* _Goal of the exercise_
For the word "will", count the lines below that contain it. Give the number alone.

* _Data section_
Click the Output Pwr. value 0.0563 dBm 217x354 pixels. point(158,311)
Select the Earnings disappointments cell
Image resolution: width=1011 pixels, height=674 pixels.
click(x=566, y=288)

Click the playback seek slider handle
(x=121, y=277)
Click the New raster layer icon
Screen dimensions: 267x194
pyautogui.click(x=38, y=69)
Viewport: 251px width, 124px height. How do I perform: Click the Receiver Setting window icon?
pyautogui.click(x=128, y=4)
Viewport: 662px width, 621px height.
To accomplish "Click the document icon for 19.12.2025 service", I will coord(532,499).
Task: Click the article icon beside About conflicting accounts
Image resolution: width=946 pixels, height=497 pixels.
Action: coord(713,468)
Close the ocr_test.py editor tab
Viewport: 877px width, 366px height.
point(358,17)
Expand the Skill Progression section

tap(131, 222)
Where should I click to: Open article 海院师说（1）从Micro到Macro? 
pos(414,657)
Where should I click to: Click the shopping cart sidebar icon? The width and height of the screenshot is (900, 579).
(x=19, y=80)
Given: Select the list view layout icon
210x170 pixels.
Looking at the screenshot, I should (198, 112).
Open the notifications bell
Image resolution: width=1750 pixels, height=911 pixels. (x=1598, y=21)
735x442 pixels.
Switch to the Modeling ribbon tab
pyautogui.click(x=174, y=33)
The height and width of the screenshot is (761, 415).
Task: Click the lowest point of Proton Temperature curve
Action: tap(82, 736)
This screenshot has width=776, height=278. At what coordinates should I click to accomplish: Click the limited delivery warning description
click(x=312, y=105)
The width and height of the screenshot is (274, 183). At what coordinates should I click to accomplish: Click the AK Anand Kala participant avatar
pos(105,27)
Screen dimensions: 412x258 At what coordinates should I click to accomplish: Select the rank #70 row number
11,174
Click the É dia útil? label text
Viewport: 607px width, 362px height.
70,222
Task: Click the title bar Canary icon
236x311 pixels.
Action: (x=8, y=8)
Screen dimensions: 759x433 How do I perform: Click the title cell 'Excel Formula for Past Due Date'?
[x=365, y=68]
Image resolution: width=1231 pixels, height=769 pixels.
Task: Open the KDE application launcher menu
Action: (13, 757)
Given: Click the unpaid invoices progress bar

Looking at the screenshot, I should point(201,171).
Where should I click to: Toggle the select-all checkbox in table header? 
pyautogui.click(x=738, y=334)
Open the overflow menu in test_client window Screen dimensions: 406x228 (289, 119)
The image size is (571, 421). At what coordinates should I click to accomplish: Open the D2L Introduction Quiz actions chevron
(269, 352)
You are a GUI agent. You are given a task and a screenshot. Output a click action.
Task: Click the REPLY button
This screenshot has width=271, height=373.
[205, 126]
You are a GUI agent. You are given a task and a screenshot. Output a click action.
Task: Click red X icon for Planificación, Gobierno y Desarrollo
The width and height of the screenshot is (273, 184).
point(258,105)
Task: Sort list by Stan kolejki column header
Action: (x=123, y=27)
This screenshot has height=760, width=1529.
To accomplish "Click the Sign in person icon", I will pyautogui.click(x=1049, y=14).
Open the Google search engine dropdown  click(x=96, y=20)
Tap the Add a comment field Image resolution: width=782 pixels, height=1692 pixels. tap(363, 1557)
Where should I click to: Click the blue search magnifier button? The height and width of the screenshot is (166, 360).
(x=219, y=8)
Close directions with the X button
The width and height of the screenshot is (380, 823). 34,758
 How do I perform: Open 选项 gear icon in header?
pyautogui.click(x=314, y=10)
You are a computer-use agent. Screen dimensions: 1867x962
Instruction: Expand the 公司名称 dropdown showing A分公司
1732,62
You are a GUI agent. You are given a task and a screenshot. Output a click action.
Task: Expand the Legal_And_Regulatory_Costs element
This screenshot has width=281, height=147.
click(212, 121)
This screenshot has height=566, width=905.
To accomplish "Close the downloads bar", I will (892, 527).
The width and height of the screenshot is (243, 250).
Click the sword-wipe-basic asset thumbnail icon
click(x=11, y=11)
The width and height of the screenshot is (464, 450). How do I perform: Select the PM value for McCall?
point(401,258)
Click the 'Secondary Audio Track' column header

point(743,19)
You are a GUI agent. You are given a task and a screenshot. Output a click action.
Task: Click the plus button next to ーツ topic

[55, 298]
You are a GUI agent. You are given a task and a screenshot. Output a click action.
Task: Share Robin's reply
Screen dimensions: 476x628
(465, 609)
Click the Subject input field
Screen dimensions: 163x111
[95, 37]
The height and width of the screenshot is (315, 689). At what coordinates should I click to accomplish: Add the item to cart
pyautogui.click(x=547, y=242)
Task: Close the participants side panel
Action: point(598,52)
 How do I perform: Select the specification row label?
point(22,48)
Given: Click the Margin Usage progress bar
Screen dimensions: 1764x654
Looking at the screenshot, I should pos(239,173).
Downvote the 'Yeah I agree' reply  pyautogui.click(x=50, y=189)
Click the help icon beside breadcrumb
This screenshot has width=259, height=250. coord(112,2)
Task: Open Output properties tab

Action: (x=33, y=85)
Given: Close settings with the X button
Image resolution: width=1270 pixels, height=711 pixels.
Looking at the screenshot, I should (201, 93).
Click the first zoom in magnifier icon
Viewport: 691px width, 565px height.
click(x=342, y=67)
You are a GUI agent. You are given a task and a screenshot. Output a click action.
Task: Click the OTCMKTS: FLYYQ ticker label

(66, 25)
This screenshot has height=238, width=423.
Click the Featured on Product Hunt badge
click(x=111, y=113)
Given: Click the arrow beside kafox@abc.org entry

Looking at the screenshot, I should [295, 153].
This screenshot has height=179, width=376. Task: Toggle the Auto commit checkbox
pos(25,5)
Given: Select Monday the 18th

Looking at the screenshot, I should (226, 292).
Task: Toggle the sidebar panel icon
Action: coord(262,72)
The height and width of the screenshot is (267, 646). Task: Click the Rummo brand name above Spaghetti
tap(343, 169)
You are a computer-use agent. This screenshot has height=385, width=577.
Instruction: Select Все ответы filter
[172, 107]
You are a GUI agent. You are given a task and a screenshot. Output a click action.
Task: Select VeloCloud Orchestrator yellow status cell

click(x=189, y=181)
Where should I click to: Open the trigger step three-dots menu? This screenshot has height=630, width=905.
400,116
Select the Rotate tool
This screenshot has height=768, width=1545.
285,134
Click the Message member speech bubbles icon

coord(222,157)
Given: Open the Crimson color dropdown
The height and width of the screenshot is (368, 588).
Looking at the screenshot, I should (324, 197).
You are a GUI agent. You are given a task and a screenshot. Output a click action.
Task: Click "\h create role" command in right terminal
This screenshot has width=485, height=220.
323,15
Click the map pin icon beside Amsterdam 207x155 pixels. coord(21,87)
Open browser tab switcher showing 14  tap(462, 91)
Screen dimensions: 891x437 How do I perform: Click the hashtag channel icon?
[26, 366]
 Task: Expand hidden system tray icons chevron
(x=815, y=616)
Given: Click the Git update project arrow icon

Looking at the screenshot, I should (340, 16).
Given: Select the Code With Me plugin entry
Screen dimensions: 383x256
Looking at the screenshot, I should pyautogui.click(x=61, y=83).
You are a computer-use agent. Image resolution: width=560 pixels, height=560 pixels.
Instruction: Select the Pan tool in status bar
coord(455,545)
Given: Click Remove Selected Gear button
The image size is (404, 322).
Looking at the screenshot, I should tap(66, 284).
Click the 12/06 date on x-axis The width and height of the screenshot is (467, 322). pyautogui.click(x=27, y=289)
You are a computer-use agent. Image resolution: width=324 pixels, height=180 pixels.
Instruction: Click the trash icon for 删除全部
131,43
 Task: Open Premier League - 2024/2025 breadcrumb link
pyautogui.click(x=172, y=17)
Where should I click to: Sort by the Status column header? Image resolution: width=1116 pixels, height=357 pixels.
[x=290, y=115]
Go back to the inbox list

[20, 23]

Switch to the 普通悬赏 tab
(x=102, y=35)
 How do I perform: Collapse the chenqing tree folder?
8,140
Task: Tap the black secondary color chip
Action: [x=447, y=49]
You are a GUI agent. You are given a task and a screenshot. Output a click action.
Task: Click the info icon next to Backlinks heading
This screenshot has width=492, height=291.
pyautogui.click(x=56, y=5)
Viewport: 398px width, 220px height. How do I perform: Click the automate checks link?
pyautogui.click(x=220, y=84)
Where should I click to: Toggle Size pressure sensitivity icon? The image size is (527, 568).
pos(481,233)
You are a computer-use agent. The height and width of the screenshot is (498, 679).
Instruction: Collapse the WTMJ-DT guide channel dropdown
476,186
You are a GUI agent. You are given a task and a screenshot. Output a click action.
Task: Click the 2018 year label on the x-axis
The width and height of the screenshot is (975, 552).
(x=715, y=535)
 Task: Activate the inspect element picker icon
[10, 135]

* _Written answer_
3